Majority of them were ex-cons. Without a canary, she was in trouble. It was ball-breaking enough to find the spoor of a killer in New York City. Almost impossible without a tip. Every homicide cop had a roster of informers. She had one of the best. She never paid them grudgingly. They had their way of earn
ing a living, she had hers. In murder, every Judas was an angel. She had always wondered what would have happened at Little Big Horn if there had been a stoolie in the Sioux. Probably Custer would have been made president.
She was approaching the police-blocked dirt path leading to the carriage. The press knew that in a moment they would lose her. This was their last chance to get a statement. So they dashed past her and walked backwards facing her, quickening their pace so she wouldn’t steamroll over them before she vanished behind the final cop barrier.

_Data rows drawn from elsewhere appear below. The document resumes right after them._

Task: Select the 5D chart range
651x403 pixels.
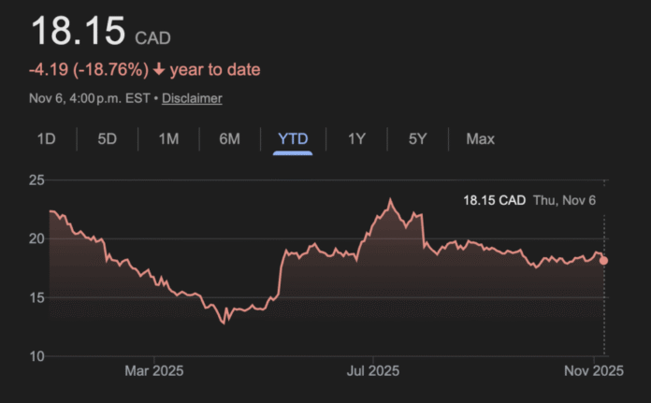Action: click(x=108, y=139)
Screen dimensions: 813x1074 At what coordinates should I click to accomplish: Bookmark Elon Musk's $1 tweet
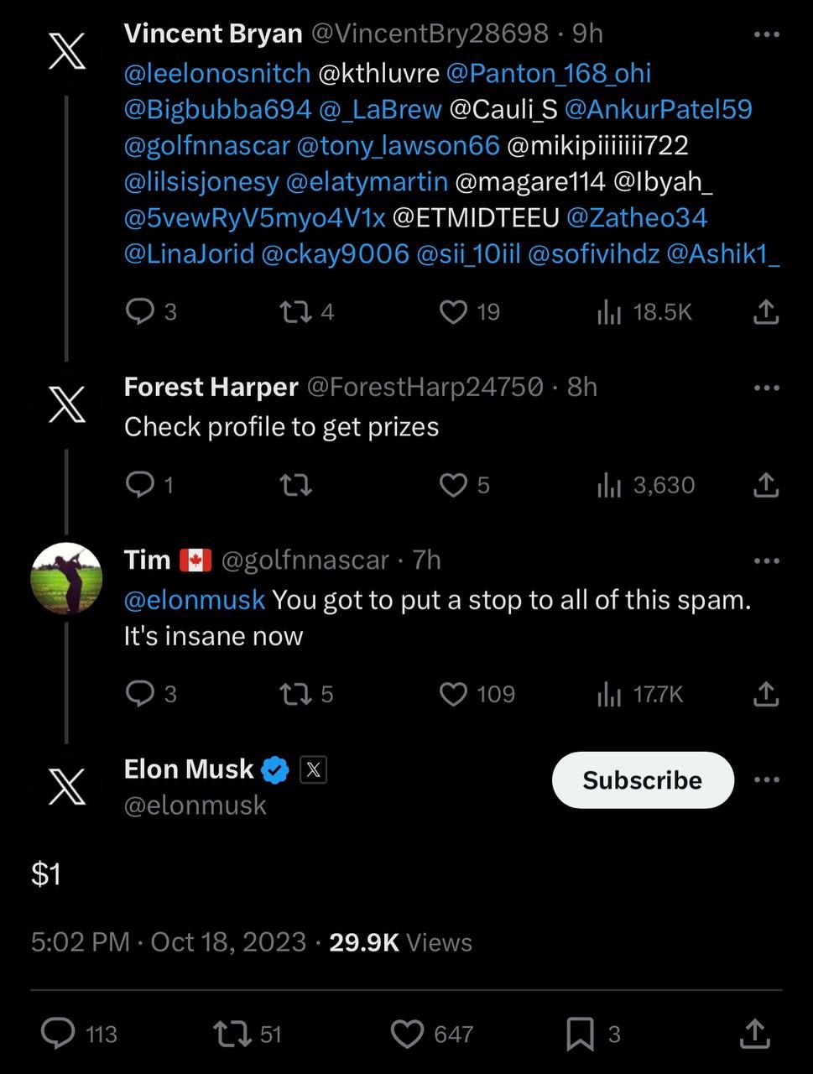click(x=580, y=1034)
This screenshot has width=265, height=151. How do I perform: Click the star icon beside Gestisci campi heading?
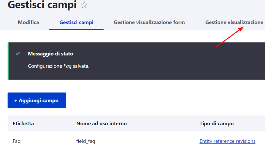(84, 5)
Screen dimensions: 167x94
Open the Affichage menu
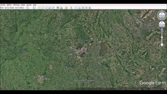point(16,5)
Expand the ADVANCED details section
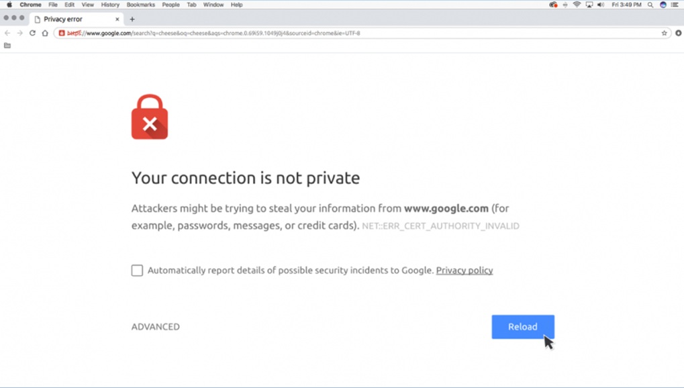 [156, 327]
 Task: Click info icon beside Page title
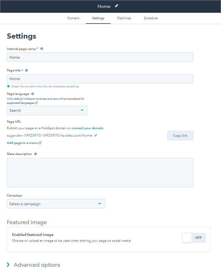(x=26, y=70)
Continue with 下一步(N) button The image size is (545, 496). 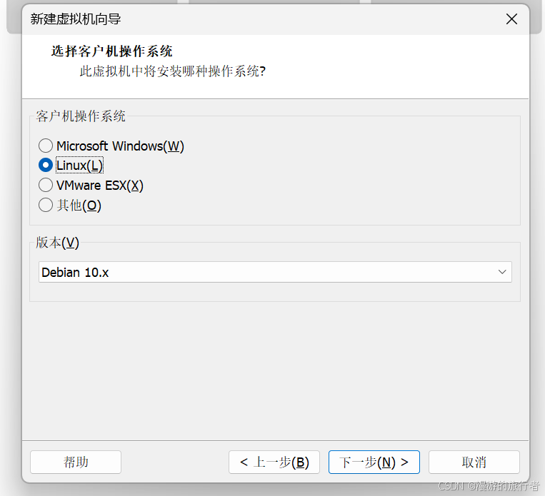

She stopped. The cameras focused on Zara’s black eyes under groomed black hair, not kinky at all at the moment since just two days earlier she’d had it hot-pressed straight. Face black marble. Heavy breasts covered but not hidden by buttoned, custom-tailored gray jacket. Holster bulge invisible. Handcuffs invisible. Shirt white. Tie black. Long, lean legs striding under matching gray skirt. Black shoes with spike heels that had doubled as a weapon in the hands of the 34-year-old, six-foot-three-inch legend that give the New York Police Department such élan. She lived up to the reporters’ expectations and made her one statement:
“Here’s what we know. There’s been a murder. When the baby in that carriage pulled the tail of the toy monkey, it triggered a loaded gun concealed between the baby’s feet. Frankie Troy was shot dead. His widow, Michelle, is waiting in the ambulance for her baby. There is reason to believe there may be a bomb under the baby. Our job is to get the baby out safely and you’re going to help us do it by staying the hell away. Come within three feet of that carriage and I’ve given instructions to shoot. I’m dead serious.” No one doubted it.
She turned to go. Jaediker of the Daily News shouted:
“Any suspects, Lieutenant?”
“A threat was called in, by an unidentified male who may go by the street name ‘Black Psycho.’ ”
“Black…?”
“Psycho, that’s right, Mr. Jaediker. They come in all colors, even mine. Now move back.”
The media and the cops parted for her as she strode forward, as single-minded as a torpedo. She saw the men in the crowd watching her, and knew there was something in their eyes other than respect. Sometimes it was lust, sometimes fear. Sometimes anger. Sometimes…
Zara imagined what it had been like for her ancestor Jero Zara, the first nigra cop assigned to protect Andrew Johnson in New York. Jero Zara was killed by a bullet intended for Johnson, who became President when Lincoln was assassinated. She imagined her grandfather, Tom Zara, the first nigger to command the pioneering Vice Squad in the Force. Tom Zara was shot in the back by the pioneering Murder, Inc.